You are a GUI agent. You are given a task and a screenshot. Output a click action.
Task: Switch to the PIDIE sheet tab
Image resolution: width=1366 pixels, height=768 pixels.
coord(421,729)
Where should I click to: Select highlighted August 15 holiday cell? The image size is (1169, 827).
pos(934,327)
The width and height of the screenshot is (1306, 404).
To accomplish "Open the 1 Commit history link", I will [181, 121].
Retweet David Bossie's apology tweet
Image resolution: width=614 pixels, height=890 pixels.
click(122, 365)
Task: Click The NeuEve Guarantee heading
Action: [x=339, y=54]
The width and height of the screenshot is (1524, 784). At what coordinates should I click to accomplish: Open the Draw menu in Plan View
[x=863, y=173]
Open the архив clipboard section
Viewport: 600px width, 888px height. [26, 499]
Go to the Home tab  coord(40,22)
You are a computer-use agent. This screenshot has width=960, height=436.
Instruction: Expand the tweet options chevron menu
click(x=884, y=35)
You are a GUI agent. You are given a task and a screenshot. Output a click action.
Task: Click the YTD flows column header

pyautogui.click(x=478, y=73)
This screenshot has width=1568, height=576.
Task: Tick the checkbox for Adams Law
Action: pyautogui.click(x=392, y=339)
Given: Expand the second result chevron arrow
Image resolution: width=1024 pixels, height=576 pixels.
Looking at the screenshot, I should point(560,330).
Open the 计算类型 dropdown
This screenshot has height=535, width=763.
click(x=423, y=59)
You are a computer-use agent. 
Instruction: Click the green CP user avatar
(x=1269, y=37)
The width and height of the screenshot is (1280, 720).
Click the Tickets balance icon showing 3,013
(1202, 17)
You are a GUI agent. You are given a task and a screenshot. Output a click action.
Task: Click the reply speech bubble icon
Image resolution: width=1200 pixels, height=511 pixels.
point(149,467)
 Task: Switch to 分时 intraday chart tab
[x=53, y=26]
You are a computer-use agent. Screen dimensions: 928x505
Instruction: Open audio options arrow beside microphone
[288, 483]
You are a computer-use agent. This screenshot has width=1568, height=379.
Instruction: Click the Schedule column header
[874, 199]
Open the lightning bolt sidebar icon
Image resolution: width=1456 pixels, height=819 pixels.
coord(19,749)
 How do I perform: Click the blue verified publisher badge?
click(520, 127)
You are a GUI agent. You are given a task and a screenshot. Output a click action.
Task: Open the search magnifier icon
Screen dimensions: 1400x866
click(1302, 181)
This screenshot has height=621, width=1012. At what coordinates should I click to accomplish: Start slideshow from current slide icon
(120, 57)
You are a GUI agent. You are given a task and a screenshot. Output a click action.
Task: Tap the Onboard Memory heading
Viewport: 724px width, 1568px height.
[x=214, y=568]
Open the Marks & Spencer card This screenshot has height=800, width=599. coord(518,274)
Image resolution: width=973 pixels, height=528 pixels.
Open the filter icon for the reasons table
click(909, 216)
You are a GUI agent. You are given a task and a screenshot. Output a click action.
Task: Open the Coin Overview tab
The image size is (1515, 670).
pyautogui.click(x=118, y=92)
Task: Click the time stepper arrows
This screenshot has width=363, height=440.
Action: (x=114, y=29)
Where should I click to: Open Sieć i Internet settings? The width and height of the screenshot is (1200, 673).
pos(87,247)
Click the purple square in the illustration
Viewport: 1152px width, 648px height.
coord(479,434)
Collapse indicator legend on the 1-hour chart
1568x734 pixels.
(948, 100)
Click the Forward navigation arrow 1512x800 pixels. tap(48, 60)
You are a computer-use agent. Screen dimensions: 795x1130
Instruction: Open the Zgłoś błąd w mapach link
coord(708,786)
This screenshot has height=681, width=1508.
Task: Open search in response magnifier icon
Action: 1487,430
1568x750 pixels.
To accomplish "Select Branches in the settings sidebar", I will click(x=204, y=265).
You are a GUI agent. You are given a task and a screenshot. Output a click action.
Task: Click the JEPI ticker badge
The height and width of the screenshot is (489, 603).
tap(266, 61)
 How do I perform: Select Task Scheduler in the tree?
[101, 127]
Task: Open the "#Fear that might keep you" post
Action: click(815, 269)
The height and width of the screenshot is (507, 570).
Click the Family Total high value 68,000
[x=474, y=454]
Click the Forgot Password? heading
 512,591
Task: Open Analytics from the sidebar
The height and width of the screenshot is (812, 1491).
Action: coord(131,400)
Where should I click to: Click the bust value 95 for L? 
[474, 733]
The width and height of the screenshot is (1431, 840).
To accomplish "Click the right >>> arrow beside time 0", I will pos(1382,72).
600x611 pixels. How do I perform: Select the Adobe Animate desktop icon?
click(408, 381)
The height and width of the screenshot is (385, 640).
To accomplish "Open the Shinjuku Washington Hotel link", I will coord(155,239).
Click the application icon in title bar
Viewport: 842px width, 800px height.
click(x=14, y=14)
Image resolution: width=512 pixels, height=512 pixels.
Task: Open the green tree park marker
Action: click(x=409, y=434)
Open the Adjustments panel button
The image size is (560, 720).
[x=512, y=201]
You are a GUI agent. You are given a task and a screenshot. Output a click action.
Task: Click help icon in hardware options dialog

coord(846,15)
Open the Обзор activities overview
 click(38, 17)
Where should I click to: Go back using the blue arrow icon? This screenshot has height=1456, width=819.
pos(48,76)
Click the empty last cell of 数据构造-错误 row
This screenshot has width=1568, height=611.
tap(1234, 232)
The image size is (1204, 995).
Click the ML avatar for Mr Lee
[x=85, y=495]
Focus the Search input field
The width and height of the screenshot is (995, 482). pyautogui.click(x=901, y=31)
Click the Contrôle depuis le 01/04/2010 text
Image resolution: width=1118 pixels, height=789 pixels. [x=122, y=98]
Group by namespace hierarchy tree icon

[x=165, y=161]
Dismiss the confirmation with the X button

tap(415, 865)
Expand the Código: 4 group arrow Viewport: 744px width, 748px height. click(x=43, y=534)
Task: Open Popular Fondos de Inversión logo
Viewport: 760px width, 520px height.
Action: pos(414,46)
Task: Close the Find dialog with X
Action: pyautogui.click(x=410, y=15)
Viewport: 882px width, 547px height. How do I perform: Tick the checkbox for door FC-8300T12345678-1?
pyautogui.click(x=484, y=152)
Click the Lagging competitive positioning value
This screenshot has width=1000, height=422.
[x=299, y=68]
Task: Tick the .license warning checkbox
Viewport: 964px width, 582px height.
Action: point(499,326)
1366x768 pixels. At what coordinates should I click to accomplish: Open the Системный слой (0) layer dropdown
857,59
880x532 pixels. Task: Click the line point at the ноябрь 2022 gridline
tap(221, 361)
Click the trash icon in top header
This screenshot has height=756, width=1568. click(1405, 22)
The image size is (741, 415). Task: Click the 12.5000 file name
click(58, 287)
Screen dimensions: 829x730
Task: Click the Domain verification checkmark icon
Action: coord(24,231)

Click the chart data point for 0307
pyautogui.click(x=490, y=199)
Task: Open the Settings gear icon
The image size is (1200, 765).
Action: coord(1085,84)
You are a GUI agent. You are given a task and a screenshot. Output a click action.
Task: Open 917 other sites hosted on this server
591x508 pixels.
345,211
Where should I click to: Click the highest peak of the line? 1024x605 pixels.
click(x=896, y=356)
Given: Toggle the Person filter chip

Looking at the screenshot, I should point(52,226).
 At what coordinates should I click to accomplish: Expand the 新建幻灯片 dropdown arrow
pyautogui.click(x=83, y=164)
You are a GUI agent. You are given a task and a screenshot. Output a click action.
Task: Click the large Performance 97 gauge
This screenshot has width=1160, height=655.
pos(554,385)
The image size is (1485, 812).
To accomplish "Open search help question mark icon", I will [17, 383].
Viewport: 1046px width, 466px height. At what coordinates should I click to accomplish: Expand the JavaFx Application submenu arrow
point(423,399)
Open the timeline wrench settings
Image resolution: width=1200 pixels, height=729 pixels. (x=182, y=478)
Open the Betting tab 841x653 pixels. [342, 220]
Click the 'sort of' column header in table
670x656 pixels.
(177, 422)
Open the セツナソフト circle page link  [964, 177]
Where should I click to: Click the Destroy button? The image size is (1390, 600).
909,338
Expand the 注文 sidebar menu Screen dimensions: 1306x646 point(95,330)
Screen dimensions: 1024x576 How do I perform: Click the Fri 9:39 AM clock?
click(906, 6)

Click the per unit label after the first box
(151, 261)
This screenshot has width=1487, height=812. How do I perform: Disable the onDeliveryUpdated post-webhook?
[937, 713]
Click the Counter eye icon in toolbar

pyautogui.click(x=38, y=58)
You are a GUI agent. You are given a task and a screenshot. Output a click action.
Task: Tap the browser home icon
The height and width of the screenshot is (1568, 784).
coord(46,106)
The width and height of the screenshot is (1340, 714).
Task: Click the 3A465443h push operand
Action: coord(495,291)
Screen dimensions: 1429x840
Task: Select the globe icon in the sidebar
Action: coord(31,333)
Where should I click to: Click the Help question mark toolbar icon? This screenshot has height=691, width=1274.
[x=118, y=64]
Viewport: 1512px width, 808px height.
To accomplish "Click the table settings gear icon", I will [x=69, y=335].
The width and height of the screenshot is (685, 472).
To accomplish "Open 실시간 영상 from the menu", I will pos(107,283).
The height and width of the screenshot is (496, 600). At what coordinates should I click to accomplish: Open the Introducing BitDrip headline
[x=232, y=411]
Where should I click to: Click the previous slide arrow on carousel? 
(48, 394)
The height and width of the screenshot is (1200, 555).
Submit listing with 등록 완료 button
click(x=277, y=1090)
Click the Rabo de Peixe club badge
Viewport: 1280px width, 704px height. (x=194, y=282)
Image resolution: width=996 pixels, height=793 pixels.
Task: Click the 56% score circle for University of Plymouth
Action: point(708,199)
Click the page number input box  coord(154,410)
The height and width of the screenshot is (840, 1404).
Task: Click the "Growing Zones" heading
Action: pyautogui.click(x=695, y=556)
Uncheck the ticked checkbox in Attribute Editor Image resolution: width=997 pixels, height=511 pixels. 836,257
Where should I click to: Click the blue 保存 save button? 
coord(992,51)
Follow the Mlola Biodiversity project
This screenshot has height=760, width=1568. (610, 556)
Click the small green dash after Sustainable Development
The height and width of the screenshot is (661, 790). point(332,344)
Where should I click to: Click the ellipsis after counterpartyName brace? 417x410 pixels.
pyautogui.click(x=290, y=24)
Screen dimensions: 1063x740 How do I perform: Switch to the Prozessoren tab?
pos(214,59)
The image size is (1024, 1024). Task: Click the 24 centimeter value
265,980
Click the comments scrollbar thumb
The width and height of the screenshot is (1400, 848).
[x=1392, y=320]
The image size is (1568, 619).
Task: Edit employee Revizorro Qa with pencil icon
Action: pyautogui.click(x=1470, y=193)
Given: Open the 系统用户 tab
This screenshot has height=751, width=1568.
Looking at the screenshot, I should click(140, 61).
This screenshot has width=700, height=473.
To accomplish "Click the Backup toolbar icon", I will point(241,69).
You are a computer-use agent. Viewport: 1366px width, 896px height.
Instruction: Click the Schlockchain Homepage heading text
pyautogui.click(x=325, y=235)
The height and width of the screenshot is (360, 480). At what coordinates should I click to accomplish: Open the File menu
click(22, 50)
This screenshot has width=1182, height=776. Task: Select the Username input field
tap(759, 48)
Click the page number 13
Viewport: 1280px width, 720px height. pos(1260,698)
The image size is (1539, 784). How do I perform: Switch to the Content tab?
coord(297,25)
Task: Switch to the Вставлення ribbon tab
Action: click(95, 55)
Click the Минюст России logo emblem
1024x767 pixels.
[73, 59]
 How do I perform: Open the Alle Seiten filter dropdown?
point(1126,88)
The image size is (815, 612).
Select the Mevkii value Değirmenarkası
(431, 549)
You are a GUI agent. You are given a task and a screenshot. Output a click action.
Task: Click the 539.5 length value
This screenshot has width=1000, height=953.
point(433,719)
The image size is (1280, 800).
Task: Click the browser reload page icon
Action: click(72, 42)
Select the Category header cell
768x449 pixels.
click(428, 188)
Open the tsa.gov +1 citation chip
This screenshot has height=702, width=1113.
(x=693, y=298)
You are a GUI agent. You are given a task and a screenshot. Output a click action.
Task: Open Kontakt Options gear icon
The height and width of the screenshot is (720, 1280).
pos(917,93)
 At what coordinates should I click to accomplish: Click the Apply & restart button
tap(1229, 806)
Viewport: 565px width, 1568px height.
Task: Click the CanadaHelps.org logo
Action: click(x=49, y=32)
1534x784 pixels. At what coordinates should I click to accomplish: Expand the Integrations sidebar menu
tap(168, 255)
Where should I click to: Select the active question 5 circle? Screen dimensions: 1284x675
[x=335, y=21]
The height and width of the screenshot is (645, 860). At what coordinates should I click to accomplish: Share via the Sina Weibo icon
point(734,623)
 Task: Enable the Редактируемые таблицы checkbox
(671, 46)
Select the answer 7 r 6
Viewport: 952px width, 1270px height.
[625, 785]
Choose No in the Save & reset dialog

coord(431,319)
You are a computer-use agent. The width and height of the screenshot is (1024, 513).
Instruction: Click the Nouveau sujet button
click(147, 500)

□ □ □ □ □ □ □

→ What the task requires: Go through the entries and report every line with the string "gear".

→ Problem solution:
Task: Open the Settings gear icon
To accomplish "Click the table settings gear icon", I will [x=69, y=335].
Task: Open Kontakt Options gear icon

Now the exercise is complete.